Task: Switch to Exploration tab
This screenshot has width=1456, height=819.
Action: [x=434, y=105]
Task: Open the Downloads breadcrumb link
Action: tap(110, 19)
━━━━━━━━
(PROBLEM STATEMENT): Repeat back the listing above exactly, including every line.

(RESPONSE AREA):
Task: Switch to Exploration tab
This screenshot has width=1456, height=819.
Action: [x=434, y=105]
Task: Open the Downloads breadcrumb link
Action: tap(110, 19)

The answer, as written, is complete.